=== Exercise data ===

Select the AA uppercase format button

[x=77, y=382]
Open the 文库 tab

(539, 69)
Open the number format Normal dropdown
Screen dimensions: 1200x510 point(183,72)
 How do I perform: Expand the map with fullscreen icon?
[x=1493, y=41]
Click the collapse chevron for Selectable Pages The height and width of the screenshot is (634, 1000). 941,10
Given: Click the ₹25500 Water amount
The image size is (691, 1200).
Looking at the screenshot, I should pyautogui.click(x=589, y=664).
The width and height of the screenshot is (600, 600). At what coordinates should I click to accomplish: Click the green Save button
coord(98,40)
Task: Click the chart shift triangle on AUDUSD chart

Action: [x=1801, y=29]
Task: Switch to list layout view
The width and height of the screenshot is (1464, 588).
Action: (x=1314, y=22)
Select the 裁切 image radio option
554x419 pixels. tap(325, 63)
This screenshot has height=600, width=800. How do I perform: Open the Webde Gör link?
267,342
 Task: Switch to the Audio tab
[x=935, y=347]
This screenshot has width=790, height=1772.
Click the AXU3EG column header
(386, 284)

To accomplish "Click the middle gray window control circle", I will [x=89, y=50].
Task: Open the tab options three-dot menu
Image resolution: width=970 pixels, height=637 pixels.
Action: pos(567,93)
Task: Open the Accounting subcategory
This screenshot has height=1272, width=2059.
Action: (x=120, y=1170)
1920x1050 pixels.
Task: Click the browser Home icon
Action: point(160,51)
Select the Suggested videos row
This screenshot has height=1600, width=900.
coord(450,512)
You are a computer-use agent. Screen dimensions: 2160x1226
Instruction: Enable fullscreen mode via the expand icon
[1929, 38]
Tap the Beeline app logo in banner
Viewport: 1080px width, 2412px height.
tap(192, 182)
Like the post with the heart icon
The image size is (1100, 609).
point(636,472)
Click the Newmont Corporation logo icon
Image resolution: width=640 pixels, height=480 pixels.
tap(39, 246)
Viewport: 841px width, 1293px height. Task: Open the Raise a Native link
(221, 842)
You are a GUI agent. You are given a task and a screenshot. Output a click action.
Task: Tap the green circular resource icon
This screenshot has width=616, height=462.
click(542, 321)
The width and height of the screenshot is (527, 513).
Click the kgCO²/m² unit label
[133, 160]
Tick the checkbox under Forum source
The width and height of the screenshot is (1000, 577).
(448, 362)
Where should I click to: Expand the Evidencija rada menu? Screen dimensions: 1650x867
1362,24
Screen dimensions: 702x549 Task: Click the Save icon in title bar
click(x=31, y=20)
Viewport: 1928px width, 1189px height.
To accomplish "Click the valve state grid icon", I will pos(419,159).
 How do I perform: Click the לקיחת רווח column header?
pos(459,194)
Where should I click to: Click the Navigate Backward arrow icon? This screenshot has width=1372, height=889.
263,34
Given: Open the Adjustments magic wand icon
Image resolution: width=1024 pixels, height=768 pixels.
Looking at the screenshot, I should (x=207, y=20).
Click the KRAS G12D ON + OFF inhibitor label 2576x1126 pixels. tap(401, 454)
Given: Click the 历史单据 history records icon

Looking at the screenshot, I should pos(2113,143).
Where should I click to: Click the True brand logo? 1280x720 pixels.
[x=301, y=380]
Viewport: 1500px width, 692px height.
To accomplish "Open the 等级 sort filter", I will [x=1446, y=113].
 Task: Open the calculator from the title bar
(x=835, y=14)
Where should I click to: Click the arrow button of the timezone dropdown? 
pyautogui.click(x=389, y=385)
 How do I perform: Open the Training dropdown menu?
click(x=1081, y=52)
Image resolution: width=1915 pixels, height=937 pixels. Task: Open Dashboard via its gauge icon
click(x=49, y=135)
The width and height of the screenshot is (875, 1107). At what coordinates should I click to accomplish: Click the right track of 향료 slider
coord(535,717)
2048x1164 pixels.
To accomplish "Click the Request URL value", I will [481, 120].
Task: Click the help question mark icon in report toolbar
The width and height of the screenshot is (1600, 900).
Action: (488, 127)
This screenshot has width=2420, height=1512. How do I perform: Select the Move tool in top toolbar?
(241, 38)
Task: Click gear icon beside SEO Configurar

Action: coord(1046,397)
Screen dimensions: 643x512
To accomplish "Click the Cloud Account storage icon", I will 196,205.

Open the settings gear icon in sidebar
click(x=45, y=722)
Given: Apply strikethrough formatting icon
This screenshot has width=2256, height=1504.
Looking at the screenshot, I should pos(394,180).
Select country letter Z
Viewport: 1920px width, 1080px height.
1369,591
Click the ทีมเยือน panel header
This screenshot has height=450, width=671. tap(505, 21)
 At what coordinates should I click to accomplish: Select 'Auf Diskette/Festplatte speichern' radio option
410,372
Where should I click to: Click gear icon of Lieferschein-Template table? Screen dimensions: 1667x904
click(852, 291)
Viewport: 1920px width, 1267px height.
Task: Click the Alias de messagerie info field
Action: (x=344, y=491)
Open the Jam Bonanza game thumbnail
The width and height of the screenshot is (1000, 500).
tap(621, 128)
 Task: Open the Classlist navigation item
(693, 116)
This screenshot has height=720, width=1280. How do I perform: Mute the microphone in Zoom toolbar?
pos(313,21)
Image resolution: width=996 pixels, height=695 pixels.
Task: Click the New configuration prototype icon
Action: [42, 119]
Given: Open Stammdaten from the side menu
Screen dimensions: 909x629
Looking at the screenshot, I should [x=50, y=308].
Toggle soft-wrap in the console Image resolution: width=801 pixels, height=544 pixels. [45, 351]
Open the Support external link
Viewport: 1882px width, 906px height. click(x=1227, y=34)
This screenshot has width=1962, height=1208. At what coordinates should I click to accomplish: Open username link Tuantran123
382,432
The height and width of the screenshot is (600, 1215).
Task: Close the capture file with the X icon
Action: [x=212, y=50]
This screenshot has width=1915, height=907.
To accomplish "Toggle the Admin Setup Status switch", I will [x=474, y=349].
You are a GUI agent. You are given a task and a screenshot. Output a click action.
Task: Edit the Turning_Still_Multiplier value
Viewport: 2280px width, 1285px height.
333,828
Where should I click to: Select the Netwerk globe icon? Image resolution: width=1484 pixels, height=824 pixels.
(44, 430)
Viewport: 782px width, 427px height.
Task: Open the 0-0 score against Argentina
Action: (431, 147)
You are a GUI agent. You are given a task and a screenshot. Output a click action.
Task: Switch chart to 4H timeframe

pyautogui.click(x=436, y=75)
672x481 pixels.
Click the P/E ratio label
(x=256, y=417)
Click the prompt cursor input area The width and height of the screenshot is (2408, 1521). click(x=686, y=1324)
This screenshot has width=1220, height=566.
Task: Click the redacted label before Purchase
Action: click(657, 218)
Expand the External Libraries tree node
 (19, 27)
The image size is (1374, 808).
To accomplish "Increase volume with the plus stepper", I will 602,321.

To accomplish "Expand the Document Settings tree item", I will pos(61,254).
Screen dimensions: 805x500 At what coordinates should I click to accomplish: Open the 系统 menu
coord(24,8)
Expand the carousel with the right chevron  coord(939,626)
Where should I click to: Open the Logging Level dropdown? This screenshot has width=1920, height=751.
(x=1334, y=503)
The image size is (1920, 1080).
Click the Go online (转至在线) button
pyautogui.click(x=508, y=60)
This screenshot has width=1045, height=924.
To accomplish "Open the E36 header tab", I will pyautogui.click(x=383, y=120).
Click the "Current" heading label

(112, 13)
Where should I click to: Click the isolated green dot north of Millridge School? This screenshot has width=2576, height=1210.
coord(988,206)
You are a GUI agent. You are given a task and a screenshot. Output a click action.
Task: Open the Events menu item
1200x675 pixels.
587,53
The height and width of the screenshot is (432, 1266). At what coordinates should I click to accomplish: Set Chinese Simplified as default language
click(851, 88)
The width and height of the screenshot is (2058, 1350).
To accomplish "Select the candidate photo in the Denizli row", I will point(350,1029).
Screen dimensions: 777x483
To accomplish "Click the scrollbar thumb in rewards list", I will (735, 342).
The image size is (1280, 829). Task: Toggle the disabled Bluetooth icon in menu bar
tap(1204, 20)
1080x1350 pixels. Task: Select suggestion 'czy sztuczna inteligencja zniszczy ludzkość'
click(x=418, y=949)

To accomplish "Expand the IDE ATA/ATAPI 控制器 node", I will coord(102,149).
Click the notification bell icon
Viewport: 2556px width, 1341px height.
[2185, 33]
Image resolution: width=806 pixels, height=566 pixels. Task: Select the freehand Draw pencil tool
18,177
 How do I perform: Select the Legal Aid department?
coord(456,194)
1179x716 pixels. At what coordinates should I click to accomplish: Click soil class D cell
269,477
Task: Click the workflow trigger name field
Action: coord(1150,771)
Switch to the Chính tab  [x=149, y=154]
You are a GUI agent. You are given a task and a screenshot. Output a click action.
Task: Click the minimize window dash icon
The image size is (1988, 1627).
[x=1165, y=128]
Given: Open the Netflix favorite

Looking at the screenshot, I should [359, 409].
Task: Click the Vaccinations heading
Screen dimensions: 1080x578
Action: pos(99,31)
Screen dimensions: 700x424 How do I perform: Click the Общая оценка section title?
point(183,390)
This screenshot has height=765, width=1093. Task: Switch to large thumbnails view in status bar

===

What you are asked to do: Quote the material from its beginning down to and including the line that contains "[x=1493, y=41]".

Solution to this exercise:
Select the AA uppercase format button

[x=77, y=382]
Open the 文库 tab

(539, 69)
Open the number format Normal dropdown
Screen dimensions: 1200x510 point(183,72)
 How do I perform: Expand the map with fullscreen icon?
[x=1493, y=41]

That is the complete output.